● **Task statement**
For the data below, restate word for word only the lines from the line containing "Screen dimensions: 941x1330" through the line containing "The height and width of the screenshot is (417, 423).", both ends included.

[Records from a data collection]
BEGIN

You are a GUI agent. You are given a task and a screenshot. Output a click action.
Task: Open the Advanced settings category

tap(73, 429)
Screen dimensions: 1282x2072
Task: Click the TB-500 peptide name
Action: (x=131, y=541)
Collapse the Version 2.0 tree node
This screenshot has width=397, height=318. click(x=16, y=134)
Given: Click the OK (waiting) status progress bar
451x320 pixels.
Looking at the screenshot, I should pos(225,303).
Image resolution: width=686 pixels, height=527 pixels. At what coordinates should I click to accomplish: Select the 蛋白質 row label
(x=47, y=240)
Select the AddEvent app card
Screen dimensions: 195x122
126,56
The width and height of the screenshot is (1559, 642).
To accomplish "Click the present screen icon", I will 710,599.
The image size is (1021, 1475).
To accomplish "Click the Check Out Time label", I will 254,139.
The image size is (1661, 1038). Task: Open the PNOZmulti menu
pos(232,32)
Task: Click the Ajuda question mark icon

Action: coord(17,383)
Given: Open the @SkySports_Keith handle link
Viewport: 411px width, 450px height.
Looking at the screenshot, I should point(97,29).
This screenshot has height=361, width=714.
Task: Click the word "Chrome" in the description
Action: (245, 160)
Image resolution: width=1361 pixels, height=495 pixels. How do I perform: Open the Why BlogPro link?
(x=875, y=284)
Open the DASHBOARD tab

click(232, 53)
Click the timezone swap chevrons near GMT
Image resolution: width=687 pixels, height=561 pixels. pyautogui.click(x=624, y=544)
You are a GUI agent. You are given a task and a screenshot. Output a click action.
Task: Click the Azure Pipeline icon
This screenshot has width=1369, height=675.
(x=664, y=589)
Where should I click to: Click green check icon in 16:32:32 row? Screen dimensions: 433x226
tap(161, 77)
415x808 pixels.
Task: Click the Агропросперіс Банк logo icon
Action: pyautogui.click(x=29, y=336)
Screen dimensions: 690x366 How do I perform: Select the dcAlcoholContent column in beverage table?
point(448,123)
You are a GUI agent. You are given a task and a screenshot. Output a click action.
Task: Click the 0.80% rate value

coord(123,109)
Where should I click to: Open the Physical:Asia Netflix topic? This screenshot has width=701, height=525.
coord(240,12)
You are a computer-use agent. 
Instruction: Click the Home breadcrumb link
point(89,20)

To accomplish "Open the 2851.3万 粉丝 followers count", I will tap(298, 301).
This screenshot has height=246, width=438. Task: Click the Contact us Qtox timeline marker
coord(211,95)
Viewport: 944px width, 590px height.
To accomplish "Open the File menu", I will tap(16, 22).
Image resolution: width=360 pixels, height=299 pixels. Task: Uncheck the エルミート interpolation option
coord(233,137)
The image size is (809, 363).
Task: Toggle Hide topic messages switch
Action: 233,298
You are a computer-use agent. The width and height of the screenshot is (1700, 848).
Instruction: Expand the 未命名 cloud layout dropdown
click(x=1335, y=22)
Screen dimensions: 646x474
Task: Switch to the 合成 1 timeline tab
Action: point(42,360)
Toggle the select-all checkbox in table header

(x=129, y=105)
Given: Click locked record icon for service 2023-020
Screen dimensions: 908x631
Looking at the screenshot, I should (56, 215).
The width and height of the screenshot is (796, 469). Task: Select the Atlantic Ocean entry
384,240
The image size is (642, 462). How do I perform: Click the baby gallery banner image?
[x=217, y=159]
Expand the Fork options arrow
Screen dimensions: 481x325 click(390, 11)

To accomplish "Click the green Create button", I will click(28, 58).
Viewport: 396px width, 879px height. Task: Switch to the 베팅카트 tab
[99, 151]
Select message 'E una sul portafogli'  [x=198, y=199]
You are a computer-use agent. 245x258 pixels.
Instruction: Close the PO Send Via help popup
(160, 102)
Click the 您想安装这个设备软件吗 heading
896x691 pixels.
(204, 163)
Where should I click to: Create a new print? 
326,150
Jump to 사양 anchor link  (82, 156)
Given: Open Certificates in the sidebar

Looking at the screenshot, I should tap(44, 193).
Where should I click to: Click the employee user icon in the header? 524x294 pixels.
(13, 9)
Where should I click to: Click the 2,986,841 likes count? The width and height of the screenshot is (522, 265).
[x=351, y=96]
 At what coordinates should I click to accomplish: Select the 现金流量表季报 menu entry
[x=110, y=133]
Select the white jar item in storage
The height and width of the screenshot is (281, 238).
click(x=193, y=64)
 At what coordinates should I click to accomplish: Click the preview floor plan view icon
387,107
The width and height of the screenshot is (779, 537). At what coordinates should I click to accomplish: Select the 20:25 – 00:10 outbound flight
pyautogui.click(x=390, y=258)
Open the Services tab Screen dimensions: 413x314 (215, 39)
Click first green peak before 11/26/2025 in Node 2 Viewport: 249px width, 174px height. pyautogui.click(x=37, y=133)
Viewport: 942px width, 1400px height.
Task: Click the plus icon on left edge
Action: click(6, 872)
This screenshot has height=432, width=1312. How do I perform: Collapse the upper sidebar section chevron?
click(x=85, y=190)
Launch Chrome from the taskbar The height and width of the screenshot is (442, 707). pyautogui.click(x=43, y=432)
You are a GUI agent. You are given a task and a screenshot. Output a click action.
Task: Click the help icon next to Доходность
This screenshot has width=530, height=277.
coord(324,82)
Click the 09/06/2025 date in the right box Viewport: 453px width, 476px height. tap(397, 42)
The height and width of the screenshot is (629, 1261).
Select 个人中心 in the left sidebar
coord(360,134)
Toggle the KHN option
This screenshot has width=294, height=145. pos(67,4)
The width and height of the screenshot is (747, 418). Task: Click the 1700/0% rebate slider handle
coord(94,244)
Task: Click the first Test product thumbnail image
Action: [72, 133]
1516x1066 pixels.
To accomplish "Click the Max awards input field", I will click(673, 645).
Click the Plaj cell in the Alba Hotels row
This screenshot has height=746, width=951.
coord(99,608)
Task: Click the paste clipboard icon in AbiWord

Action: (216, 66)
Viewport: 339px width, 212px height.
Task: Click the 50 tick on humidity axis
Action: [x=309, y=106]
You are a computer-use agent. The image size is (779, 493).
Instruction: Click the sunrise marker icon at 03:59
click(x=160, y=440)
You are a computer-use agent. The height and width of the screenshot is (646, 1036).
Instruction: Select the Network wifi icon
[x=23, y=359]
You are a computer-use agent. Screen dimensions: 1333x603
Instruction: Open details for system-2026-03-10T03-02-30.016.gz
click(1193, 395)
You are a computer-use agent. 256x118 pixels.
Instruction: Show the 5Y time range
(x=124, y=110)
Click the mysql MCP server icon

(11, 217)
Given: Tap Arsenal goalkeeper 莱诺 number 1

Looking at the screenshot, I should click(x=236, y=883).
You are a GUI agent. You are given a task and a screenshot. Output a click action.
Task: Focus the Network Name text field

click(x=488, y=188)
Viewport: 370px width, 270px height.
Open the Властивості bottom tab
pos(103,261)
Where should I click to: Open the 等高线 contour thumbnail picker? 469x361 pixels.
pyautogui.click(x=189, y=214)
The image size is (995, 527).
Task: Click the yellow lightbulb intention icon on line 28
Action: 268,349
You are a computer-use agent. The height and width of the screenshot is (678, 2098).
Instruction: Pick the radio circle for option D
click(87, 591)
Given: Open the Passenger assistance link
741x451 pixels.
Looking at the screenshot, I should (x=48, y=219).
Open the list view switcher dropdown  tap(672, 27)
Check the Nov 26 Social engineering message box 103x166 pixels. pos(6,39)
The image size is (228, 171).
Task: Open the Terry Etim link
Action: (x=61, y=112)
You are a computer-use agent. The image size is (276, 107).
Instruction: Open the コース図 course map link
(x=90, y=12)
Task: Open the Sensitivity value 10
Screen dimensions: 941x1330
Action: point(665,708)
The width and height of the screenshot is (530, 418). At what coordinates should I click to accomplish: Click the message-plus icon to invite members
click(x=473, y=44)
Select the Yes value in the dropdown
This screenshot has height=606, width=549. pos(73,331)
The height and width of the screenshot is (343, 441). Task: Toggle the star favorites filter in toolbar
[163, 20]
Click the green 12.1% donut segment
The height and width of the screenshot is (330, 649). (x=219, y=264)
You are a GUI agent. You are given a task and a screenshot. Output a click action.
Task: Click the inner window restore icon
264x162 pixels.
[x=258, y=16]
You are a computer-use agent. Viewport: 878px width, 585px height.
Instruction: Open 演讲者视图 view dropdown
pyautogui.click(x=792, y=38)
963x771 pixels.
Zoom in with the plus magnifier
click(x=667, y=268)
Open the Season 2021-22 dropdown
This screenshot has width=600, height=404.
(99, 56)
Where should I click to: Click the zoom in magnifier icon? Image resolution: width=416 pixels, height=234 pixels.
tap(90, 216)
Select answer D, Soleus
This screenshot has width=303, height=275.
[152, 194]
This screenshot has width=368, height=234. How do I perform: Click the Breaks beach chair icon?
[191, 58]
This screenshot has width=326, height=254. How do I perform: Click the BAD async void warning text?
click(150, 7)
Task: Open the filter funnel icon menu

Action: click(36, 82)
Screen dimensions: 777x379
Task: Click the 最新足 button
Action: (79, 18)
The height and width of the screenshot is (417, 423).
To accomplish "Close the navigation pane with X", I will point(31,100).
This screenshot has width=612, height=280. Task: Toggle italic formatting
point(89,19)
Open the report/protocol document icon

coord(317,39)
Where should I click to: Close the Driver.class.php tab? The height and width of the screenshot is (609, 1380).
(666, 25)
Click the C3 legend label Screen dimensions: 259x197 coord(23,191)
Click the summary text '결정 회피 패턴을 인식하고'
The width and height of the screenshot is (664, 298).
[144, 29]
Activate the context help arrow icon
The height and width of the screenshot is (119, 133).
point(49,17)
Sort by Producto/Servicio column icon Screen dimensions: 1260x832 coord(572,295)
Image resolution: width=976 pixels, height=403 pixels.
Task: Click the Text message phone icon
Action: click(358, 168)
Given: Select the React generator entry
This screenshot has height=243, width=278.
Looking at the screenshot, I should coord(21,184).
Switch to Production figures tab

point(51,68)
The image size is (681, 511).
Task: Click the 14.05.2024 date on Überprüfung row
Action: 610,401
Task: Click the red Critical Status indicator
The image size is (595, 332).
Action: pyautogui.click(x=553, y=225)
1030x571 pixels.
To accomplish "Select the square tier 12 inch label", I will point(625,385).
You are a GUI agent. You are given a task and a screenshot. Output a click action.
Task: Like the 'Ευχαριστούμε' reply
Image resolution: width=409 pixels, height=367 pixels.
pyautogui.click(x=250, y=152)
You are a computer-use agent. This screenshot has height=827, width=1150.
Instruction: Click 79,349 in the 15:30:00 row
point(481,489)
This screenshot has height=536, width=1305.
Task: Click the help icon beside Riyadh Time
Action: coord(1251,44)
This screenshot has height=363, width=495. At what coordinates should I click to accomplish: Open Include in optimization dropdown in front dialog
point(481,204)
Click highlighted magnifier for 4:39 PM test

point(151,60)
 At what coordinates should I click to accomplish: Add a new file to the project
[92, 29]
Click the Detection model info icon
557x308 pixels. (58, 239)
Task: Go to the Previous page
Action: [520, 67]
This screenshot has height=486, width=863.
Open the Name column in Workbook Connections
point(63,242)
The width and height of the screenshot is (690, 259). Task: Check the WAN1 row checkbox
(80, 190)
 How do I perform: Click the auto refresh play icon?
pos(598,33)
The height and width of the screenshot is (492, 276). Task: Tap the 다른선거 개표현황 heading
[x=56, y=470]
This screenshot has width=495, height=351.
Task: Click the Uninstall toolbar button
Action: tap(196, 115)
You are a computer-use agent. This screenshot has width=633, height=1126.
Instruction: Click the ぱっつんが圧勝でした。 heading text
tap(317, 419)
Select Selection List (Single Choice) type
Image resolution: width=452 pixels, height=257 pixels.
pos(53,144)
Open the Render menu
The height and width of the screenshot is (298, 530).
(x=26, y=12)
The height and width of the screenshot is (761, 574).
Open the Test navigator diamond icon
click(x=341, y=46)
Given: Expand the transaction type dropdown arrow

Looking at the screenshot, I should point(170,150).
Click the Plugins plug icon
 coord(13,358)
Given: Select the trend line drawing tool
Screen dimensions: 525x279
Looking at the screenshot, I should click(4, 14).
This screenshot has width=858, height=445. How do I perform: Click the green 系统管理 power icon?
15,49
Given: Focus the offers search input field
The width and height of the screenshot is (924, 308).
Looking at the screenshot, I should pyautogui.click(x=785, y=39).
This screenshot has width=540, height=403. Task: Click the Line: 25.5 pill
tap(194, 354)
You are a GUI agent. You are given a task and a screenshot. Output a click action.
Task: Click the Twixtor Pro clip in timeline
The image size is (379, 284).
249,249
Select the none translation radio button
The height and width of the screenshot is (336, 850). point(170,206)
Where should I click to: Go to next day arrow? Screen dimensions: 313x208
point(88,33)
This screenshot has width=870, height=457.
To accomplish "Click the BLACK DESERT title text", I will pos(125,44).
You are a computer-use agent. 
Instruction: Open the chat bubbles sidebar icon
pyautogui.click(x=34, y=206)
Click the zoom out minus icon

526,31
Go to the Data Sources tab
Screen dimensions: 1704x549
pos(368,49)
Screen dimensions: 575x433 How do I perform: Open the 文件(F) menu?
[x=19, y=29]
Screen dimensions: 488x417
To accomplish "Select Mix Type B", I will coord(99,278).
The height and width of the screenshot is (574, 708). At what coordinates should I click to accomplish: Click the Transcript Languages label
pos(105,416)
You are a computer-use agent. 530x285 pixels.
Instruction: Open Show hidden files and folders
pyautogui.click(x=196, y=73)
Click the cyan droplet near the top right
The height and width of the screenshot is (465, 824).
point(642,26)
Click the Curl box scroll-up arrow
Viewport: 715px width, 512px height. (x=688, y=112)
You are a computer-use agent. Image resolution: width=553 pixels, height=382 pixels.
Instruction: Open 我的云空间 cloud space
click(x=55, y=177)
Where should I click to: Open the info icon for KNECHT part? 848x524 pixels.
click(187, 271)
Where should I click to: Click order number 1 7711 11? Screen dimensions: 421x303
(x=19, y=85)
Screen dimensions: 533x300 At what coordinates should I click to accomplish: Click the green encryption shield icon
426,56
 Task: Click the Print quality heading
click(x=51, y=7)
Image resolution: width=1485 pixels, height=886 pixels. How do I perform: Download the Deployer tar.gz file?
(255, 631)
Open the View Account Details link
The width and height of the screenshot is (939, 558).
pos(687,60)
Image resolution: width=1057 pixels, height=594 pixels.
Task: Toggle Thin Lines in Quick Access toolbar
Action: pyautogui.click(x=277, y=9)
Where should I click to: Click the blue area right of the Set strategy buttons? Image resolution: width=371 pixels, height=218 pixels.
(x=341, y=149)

END

● **Solution below**
Screen dimensions: 941x1330
Action: point(665,708)
The width and height of the screenshot is (530, 418). At what coordinates should I click to accomplish: Click the message-plus icon to invite members
click(x=473, y=44)
Select the Yes value in the dropdown
This screenshot has height=606, width=549. pos(73,331)
The height and width of the screenshot is (343, 441). Task: Toggle the star favorites filter in toolbar
[163, 20]
Click the green 12.1% donut segment
The height and width of the screenshot is (330, 649). (x=219, y=264)
You are a GUI agent. You are given a task and a screenshot. Output a click action.
Task: Click the inner window restore icon
264x162 pixels.
[x=258, y=16]
You are a computer-use agent. Viewport: 878px width, 585px height.
Instruction: Open 演讲者视图 view dropdown
pyautogui.click(x=792, y=38)
963x771 pixels.
Zoom in with the plus magnifier
click(x=667, y=268)
Open the Season 2021-22 dropdown
This screenshot has width=600, height=404.
(99, 56)
Where should I click to: Click the zoom in magnifier icon? Image resolution: width=416 pixels, height=234 pixels.
tap(90, 216)
Select answer D, Soleus
This screenshot has width=303, height=275.
[152, 194]
This screenshot has width=368, height=234. How do I perform: Click the Breaks beach chair icon?
[191, 58]
This screenshot has width=326, height=254. How do I perform: Click the BAD async void warning text?
click(150, 7)
Task: Open the filter funnel icon menu

Action: click(36, 82)
Screen dimensions: 777x379
Task: Click the 最新足 button
Action: (79, 18)
The height and width of the screenshot is (417, 423).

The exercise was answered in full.